— DIRECTIONS —
Scan the listing for the word "panel" and report every line that contains it.
START INPUT MATERIAL
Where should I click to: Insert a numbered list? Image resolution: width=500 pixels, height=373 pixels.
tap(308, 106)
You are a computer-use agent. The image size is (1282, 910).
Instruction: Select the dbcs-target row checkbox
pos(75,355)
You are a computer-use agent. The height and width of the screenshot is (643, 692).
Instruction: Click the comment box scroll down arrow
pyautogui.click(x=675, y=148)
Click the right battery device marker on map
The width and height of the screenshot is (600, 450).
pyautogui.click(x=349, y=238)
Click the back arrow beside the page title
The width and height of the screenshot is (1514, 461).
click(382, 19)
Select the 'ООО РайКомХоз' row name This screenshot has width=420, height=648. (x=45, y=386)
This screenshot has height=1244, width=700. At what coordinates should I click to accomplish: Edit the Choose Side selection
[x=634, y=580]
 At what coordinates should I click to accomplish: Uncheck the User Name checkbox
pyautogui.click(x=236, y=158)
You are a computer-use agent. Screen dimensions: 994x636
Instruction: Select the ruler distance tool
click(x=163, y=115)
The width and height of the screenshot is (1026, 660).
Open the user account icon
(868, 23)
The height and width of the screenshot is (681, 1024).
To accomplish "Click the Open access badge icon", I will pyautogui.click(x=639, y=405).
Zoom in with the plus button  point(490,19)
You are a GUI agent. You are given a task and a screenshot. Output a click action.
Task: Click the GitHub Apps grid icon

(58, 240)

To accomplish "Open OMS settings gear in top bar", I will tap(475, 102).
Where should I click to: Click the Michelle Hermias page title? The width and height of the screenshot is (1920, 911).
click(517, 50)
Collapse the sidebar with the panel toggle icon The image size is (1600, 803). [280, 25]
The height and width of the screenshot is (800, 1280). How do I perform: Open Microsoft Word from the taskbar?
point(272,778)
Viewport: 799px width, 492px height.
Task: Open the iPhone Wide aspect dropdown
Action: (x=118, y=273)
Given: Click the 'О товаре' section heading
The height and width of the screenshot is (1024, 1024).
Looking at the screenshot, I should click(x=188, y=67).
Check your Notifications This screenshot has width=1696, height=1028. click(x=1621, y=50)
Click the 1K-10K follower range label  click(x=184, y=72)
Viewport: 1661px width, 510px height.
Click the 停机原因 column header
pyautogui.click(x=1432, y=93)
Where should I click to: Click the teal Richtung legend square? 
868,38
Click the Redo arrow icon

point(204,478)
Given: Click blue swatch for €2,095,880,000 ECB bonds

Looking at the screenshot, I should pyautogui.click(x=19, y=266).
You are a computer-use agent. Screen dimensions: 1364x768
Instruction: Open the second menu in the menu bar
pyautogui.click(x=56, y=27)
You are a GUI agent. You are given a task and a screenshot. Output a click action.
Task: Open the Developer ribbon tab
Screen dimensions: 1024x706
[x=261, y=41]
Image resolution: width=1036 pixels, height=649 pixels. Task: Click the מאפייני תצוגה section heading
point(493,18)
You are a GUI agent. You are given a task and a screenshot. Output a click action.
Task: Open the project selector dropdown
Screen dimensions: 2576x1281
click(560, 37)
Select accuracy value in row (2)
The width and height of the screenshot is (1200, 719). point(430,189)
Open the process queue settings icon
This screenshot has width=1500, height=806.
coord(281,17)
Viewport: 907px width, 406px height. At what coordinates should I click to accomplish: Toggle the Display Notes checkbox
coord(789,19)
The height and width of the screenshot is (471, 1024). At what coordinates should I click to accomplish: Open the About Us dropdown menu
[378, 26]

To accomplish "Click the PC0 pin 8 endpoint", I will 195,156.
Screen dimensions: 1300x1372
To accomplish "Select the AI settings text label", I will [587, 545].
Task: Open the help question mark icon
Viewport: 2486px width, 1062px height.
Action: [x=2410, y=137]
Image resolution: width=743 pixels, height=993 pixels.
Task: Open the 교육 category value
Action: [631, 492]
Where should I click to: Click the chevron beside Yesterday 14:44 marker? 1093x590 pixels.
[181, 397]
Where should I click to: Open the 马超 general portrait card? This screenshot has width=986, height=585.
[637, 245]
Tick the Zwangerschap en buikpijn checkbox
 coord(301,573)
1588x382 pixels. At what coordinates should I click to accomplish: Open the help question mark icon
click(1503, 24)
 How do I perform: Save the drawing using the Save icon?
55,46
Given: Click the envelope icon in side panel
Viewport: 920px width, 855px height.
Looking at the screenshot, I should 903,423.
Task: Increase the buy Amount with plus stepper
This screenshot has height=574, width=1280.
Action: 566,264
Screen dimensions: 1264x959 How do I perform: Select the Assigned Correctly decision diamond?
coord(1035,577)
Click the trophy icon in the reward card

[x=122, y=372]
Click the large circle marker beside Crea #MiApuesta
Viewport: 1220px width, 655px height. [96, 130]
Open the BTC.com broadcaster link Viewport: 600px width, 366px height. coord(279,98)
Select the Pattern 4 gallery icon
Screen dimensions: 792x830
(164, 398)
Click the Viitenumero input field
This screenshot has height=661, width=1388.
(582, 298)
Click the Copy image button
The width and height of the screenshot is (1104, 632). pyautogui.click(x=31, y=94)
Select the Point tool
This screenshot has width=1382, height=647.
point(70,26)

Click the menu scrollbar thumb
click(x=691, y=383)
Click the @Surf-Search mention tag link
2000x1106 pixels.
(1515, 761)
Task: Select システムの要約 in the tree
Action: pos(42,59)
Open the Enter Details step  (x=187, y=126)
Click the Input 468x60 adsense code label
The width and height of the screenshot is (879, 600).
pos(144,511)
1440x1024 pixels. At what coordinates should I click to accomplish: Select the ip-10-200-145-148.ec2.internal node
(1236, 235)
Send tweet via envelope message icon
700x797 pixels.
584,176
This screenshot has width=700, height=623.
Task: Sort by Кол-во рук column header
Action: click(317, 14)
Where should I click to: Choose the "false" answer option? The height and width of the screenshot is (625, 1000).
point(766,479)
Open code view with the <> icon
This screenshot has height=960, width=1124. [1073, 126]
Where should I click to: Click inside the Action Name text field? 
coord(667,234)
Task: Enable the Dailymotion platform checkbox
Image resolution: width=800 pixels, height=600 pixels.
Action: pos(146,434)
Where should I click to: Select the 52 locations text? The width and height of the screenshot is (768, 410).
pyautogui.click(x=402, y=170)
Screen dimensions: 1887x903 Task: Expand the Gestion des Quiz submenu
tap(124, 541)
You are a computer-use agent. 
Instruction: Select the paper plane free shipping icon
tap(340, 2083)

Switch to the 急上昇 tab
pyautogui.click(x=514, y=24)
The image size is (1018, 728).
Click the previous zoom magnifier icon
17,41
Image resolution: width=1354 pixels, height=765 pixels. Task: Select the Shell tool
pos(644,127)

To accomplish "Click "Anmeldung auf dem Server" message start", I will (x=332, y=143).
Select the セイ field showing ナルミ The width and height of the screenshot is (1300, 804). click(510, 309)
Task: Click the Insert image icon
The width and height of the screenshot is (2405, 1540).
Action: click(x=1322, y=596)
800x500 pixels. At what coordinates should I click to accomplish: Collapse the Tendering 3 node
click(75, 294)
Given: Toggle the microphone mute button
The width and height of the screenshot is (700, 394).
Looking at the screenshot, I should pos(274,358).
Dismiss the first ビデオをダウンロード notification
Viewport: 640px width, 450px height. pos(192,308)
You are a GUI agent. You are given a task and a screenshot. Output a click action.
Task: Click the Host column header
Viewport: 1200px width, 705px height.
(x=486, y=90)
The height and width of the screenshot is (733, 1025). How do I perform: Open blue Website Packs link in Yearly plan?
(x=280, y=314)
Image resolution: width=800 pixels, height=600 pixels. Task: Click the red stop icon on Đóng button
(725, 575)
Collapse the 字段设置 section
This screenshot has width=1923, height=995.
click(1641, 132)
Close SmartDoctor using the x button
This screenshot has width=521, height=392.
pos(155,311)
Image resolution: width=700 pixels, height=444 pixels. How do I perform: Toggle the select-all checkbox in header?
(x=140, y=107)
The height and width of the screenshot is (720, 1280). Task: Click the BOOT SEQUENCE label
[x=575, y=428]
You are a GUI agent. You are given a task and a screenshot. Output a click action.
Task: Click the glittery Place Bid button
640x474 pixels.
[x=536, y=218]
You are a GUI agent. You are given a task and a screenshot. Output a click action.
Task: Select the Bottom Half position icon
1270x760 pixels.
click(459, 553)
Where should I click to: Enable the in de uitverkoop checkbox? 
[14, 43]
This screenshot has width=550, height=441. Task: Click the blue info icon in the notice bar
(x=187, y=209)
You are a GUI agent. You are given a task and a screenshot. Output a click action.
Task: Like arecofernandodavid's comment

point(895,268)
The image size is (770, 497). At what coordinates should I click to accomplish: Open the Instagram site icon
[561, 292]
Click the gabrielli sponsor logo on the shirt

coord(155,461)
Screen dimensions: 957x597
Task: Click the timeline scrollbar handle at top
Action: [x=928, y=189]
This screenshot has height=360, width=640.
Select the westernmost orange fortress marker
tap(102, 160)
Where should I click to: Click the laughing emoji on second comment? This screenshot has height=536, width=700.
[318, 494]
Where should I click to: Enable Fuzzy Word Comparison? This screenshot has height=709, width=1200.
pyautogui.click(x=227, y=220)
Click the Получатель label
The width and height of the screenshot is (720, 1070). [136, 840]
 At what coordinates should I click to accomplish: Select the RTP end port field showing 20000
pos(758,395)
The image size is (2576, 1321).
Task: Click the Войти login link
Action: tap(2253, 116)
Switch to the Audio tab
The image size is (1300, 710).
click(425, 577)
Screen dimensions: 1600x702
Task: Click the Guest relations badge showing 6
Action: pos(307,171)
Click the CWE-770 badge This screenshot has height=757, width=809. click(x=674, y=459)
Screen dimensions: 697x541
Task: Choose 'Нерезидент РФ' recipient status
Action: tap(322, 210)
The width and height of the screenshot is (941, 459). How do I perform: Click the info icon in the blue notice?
END INPUT MATERIAL
— RESPONSE FOR THIS EXERCISE —
Collapse the sidebar with the panel toggle icon The image size is (1600, 803). [280, 25]
Given: Click the envelope icon in side panel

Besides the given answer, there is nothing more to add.